C’est l’histoire d’un amour impossible : un homme qui refuse de reconnaître son épouse et une femme qui refuse d’admettre la trahison de son mari.
C’est juste. Quand on a un traumatisme ou une névrose, la psychanalyse voudrait qu’on reconnaisse le traumatisme, puis qu’on le répète pour l’effacer et retrouver la santé. John dans son sous-sol reconnaît sa trahison, et la répète pour l’effacer. Et Nelly joue le jeu mais ne veut pas faire le troisième pas. Elle veut reconnaître, répéter et revenir à l’époque d’avant. Lors du tournage, les deux acteurs m’ont dit : « On fait tout ce que fait un couple d’amoureux : on prend le café le matin, il lui fait son lit, il lui apporte un sandwich, ils se promènent dans la nuit, il lui offre des chaussures et des robes… On a une sorte de séisme fantomatique d’une histoire d’amour ». Mais l’homme le fait pour se débarrasser de sa femme et la femme pour redonner vie à son corps.
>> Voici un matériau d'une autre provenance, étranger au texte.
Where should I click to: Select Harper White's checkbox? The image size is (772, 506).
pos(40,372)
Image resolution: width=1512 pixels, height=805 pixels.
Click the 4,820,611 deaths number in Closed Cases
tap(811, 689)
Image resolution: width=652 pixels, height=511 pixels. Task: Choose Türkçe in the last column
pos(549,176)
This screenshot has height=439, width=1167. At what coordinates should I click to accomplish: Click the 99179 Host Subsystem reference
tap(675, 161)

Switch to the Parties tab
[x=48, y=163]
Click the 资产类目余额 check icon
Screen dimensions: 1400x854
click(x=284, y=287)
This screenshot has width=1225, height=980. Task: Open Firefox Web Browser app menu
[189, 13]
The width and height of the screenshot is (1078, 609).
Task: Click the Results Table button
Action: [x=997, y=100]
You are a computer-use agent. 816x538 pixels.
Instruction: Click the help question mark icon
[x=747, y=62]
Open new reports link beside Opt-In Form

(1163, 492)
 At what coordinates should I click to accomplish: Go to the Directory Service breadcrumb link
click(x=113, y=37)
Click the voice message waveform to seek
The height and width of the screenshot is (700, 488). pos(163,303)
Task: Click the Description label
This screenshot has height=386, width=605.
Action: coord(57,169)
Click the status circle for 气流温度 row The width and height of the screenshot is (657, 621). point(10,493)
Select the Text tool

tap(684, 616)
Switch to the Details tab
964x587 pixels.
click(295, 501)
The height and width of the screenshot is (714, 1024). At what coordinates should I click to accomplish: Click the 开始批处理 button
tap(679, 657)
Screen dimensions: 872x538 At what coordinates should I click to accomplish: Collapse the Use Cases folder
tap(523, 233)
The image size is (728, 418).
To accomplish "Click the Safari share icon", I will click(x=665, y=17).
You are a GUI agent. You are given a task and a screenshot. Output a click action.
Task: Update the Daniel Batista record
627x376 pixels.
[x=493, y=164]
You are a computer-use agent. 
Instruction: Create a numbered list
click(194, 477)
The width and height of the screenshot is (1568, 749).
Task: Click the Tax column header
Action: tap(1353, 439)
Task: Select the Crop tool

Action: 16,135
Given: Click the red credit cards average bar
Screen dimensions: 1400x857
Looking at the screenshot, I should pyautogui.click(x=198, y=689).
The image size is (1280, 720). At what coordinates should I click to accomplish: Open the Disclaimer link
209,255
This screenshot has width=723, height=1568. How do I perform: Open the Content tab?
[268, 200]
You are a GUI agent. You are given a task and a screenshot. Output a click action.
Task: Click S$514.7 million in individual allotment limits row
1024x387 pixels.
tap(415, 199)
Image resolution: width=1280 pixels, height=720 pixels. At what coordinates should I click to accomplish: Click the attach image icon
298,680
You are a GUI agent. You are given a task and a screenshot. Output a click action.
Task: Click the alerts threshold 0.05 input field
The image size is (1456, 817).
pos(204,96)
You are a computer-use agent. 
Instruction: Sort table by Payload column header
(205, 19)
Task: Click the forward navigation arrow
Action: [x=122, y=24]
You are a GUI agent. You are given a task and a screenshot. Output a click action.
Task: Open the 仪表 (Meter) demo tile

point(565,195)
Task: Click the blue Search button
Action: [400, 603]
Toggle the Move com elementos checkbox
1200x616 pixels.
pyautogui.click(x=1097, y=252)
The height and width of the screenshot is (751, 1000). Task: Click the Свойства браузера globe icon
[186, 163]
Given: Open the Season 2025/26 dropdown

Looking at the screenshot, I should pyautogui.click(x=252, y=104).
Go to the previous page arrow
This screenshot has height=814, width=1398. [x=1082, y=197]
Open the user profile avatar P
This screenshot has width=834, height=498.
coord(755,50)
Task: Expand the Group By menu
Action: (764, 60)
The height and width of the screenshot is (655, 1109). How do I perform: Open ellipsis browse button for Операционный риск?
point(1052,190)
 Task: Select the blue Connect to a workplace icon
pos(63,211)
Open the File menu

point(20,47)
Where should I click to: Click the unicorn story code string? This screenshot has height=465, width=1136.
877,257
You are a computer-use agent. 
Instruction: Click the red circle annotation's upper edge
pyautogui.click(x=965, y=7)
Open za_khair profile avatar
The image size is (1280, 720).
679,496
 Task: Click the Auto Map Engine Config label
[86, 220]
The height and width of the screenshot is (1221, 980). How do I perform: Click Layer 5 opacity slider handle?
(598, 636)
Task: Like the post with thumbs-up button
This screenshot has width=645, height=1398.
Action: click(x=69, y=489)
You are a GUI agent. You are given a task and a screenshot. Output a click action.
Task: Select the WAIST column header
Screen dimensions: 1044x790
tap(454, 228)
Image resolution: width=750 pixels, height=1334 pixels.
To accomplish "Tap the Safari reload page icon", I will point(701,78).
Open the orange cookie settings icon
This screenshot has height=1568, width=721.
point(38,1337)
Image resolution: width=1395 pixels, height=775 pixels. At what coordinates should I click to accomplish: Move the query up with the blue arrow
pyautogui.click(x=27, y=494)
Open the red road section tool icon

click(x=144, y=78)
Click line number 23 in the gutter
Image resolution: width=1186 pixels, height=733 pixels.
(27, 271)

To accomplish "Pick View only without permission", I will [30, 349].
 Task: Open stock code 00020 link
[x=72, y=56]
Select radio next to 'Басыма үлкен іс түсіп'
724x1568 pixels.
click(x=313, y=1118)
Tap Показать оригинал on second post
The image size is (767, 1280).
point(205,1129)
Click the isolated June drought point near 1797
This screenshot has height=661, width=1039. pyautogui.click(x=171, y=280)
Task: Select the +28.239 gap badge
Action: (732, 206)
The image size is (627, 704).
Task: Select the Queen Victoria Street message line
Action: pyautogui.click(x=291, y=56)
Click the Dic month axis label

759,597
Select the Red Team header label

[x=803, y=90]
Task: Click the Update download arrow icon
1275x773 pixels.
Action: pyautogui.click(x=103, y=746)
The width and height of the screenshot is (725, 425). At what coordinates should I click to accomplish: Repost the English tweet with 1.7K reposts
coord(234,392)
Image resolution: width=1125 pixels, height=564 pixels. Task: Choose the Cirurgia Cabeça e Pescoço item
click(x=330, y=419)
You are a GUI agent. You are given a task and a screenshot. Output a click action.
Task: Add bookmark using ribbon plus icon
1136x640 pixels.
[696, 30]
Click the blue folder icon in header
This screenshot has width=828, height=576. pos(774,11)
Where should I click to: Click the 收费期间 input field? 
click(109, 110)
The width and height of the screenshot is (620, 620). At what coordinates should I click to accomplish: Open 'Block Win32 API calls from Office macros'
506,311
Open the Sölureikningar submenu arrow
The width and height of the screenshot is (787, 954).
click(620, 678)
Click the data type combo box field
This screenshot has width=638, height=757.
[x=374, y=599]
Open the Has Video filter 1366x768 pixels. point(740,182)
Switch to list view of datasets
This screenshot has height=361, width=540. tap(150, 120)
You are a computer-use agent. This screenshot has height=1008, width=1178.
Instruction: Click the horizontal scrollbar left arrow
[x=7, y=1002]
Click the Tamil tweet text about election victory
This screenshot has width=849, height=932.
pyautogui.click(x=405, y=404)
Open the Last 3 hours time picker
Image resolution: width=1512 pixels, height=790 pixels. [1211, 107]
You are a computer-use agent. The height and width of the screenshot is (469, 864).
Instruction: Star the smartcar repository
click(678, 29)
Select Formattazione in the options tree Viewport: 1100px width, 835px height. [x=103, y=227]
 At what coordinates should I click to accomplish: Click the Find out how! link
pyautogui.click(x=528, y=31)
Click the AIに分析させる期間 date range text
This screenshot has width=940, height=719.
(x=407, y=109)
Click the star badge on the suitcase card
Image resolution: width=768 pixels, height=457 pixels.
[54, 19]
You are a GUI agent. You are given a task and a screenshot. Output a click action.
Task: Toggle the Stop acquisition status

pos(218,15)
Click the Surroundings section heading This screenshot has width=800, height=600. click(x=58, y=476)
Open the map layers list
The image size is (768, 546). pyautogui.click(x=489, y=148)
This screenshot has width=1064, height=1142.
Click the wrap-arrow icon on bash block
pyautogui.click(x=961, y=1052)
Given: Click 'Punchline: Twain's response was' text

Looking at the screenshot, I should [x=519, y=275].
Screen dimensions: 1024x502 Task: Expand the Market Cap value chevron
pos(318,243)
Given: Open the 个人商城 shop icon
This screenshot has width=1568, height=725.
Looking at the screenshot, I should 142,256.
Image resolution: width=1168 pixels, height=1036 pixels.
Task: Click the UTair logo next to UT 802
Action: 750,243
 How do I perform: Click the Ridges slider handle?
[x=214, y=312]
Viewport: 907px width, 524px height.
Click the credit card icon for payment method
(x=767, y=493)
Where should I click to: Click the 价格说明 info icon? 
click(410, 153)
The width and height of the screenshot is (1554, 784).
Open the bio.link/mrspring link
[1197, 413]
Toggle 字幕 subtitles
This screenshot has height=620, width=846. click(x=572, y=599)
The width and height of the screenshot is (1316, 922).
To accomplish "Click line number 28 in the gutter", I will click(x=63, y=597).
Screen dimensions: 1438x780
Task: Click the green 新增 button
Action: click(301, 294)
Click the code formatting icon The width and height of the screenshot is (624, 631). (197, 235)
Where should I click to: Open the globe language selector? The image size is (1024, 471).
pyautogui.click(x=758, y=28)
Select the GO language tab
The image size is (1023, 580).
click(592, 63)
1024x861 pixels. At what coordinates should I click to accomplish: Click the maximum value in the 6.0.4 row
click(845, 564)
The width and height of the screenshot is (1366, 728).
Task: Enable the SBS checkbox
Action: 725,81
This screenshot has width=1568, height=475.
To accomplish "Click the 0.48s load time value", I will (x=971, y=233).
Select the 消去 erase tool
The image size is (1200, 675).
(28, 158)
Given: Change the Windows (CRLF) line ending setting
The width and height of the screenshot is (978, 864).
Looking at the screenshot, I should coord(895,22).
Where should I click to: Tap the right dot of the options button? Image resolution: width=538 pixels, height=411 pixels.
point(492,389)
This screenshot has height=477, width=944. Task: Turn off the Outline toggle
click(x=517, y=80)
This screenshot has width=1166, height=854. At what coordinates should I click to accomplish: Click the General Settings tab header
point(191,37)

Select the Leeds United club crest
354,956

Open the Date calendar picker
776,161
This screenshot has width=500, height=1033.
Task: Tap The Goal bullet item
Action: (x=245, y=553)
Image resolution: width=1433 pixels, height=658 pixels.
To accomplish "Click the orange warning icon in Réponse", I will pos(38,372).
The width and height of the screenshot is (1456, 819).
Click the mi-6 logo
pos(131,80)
Dans la première scène, Nelly a le visage recouvert de bandages et elle est confrontée à des soldats américains très brutaux qui l’obligent à se dévoiler…
On a fait des recherches : entre 1945 et 1946, il y avait beaucoup de contrôles partout en Allemagne. Les Américains et les Français traquaient activement les soldats nazis. Et beaucoup de nazis jouaient les blessés pour échapper à ces recherches.
Quelle était votre méthode de travail avec les acteurs : la spontanéité ou le tournage de nombreuses prises ?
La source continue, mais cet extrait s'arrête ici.